China’s biggest lender, the Industrial and Commercial Bank of China, has paid a ransom to cybercriminals who hacked the bank last week, a representative of the Lockbit ransomware gang said Monday in a statement Reuters was unable to independently verify.
The bank’s US arm was hit by a ransomware attack that disrupted trades in the US Treasury market last Thursday.
“They paid a ransom, deal closed,” the Lockbit representative told Reuters via Tox, an online messaging app.
ICBC did not immediately respond to a request for comment.
The ransomware attack came at a time of heightened worries about the resiliency of the Treasury market, essential to the plumbing of global finance.
The blackout at the bank’s US broker-dealer left it temporarily owing BNY Mellon $9 billion, an amount many times larger than its net capital.
The hack was so extensive that even corporate email at the firm ceased to function, forcing employees to switch to Google mail, Reuters reported.
“The market is mostly back to normal now,” said Zhiwei Ren, a portfolio manager at Penn Mutual Asset Management.

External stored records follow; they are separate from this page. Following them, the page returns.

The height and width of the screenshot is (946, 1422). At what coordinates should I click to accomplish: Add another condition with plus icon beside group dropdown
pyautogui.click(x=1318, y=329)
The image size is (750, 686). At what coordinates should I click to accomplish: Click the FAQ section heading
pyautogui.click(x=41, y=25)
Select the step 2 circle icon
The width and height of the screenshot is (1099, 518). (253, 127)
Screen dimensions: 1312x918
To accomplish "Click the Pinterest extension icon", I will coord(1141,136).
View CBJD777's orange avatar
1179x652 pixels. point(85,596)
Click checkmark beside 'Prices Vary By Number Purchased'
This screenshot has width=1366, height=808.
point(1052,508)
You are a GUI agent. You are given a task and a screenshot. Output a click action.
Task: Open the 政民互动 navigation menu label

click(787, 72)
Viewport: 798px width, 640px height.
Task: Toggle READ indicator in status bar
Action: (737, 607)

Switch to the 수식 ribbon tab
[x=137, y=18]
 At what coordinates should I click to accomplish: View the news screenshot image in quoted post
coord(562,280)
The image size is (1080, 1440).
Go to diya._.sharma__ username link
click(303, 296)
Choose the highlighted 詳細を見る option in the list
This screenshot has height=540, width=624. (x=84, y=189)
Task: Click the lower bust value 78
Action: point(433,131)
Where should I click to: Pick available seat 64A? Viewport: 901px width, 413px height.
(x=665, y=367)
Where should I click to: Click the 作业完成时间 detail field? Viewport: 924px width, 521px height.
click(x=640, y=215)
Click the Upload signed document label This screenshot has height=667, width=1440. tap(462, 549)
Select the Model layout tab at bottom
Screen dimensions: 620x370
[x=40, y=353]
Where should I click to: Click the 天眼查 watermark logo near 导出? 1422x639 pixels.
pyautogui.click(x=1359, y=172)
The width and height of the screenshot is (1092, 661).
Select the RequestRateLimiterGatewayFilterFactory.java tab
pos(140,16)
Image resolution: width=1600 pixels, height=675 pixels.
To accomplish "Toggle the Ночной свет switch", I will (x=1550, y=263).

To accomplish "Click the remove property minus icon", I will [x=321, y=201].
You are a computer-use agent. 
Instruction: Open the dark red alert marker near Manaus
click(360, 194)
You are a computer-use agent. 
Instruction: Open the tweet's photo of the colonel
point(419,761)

Lockbit has hacked some of the world’s largest organizations in recent months, stealing and leaking sensitive data in cases where victims refused to pay ransom.
In just three years, it has become the world’s top ransomware threat, according to US officials. Nowhere has it been more disruptive than in the US, hitting more than 1,700 American organizations in nearly every sector from financial services and food to schools, transportation and government departments.
Last week, Lockbit hackers published internal data from aerospace giant Boeing and said on their website they had infected computer systems at London-founded law firm Allen & Overy.